Tested Configuration:

  • GPU: NVIDIA RTX 4060 Ti 16GB VRAM
    • Architecture: Ada Lovelace (AD106)
    • CUDA Cores: 4,352
    • Tensor Cores: 136
    • SMs (Streaming Multiprocessors): 34 ⚠️
    • Memory Bandwidth: 288 GB/s
    • TDP: 160W
  • CPU: Intel Core i5-13400 (10 cores, 16 threads)
  • RAM: 64GB DDR4
  • Storage: 1TB NVMe SSD (100GB+ free for models)
  • OS: Ubuntu 22.04 LTS or Windows 11

Total Cost: ~$1,120-1,250 USD

What You Can Actually Run:

  • 7B models: Lightning fast (150-161 tokens/sec) ⭐⭐⭐⭐⭐
  • 20B models: Very fast (84 tokens/sec) ⭐⭐⭐⭐⭐
  • 30B models: Fast (88-110 tokens/sec with Qwen3-30B Q3_K_M) ⭐⭐⭐⭐⭐
  • 70B models: Possible but slow (3-7 tokens/sec hybrid CPU+GPU) ⭐⭐

⚠️ Important Hardware Limitations:

The RTX 4060 Ti has only 34 SMs (Streaming Multiprocessors), which means:

  • GEMM max-autotune optimization is NOT available on GPUs with fewer than 46 SMs
  • This limitation affects some PyTorch training frameworks (particularly torch.compile with max-autotune mode)
  • For llama.cpp inference: No practical impact — you still get excellent text generation performance
  • The 34 SMs are perfectly sufficient for running local LLMs with llama.cpp

Bottom Line: Don't worry about SM count for local AI usage. The RTX 4060 Ti delivers outstanding performance for inference tasks!
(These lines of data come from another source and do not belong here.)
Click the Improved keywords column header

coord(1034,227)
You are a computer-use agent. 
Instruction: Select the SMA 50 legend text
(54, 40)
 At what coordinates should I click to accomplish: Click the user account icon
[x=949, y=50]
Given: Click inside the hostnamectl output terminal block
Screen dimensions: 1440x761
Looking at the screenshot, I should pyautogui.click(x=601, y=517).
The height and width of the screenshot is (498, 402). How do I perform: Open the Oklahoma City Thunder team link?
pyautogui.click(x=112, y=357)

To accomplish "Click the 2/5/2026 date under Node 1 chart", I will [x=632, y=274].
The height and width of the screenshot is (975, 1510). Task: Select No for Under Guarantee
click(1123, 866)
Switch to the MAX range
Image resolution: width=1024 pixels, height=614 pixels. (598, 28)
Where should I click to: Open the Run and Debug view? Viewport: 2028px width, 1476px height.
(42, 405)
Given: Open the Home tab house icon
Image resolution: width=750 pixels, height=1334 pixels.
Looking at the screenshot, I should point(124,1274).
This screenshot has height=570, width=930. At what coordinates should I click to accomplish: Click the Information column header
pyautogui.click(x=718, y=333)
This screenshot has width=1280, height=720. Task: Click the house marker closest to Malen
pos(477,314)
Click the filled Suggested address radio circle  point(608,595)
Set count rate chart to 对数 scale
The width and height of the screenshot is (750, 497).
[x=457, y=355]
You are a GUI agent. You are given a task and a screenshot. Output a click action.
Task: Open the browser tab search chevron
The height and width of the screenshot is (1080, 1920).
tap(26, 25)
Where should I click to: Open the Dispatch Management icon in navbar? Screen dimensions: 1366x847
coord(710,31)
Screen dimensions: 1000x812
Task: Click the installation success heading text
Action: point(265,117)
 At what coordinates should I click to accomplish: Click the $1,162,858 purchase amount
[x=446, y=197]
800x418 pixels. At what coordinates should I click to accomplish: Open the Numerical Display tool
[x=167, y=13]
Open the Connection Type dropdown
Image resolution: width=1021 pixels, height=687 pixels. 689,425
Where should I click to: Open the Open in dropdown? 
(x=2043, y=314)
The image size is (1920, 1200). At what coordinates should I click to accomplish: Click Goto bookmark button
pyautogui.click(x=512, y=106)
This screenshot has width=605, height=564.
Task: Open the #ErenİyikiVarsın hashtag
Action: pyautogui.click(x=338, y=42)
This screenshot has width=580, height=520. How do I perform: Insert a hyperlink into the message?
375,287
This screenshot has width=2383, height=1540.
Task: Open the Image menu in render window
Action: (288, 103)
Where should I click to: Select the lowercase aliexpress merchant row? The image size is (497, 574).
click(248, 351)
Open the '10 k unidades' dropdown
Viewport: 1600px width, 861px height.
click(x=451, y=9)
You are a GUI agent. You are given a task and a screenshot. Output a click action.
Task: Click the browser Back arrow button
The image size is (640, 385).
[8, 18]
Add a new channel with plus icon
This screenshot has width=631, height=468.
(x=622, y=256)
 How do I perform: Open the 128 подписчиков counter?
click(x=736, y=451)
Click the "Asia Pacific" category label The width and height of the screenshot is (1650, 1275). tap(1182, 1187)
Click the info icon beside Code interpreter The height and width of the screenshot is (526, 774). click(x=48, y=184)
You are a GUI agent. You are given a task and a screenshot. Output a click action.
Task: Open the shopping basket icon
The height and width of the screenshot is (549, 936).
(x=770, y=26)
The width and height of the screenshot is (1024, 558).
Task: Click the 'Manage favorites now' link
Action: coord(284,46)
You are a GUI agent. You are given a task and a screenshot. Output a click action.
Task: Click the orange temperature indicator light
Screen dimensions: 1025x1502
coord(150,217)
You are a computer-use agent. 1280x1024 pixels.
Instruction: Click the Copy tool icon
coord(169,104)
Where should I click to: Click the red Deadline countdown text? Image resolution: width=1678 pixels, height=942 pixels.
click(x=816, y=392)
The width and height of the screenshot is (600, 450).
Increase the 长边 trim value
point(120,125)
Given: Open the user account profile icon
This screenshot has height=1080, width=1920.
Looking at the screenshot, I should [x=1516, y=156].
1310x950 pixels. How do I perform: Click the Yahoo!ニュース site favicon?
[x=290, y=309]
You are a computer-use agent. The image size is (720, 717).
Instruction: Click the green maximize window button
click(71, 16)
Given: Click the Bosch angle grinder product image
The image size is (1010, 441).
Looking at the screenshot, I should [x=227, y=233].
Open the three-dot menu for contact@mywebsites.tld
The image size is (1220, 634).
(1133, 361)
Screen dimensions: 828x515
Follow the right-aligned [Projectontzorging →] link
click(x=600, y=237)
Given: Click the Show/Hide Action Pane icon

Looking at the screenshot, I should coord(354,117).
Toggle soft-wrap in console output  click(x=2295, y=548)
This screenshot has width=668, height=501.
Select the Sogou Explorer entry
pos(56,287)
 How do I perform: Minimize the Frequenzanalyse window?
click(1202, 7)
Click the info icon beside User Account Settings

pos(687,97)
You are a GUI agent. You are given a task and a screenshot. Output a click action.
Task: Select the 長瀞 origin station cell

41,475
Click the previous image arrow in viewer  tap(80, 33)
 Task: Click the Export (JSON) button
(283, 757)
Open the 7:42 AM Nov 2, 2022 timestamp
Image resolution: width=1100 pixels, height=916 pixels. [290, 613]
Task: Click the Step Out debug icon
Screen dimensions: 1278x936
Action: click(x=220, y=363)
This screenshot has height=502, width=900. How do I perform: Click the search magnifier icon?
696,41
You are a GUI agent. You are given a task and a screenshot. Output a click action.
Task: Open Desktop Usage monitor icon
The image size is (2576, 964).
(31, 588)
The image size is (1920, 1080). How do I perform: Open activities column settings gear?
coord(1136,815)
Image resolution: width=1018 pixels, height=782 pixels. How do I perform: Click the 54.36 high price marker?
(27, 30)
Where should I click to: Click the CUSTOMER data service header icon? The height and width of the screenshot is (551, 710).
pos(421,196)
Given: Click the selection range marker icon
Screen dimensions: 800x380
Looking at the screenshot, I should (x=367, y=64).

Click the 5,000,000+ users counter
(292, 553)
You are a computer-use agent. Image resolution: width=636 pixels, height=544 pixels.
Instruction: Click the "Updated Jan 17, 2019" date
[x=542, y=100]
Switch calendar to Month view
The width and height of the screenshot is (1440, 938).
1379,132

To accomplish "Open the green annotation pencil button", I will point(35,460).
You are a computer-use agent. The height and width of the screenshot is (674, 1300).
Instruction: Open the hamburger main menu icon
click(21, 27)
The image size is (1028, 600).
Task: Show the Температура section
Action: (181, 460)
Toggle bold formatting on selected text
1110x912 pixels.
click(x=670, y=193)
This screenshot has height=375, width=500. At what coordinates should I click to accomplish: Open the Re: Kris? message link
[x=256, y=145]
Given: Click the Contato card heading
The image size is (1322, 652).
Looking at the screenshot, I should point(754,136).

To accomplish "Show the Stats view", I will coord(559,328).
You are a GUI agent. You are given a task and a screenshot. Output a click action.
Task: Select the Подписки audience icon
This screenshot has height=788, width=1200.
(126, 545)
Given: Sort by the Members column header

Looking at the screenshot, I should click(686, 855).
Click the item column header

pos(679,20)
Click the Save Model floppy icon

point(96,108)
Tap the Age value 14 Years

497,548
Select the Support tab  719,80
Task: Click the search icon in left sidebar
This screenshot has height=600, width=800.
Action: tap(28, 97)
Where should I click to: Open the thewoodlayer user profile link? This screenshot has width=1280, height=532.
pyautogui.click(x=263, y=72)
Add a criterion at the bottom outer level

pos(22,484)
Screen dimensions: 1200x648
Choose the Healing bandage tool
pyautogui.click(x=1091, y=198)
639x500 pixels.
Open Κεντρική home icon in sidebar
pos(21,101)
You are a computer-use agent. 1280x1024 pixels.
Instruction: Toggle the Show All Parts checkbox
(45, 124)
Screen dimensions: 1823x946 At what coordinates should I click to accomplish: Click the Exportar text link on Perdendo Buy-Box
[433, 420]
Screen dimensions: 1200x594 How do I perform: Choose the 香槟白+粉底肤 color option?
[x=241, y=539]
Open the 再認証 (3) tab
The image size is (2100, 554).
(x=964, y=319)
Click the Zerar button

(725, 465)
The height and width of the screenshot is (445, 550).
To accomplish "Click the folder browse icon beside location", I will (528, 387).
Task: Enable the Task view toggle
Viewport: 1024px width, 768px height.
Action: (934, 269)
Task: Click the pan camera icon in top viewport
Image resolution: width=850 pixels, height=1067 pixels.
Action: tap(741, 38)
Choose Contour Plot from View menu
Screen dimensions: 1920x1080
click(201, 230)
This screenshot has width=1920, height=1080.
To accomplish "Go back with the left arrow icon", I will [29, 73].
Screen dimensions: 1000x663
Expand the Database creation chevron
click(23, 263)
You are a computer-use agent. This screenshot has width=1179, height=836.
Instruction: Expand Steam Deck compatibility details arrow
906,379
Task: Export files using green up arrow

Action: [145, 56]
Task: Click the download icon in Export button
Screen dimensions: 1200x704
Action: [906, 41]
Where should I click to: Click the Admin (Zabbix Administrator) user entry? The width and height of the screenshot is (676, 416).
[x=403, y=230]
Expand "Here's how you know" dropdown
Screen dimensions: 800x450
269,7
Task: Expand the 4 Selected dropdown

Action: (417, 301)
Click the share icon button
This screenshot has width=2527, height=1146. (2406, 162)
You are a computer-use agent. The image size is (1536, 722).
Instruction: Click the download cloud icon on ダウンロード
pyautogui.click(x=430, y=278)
Part 3: Setup Guide (Linux/Ubuntu)

Step 1: Install Prerequisites

bash
# Update system
sudo apt update && sudo apt upgrade -y

# Install build tools
sudo apt install -y build-essential cmake git \
  nvidia-driver-550 nvidia-cuda-toolkit \
  python3 python3-pip jq curl wget

# Verify NVIDIA driver
nvidia-smi

# Install Hugging Face CLI
pip install huggingface-hub

Step 2: Build llama.cpp with CUDA Support

bash
# Clone the repository
cd ~
git clone https://github.com/ggerganov/llama.cpp.git
cd llama.cpp

# Configure with CUDA and required compiler flags
cmake -B build \
  -DGGML_CUDA=ON \
  -DCMAKE_CUDA_ARCHITECTURES=89 \
  -DCMAKE_C_FLAGS="-fno-finite-math-only" \
  -DCMAKE_CXX_FLAGS="-fno-finite-math-only" \
  -DCMAKE_BUILD_TYPE=Release

# Build (takes 5-10 minutes)
cmake --build build --config Release -j 16

# Verify build succeeded
./build/bin/llama-cli --version

⚠️ Critical Note: The -fno-finite-math-only compiler flag is required for recent llama.cpp versions. Without it, you'll get compilation errors about non-finite math arithmetics.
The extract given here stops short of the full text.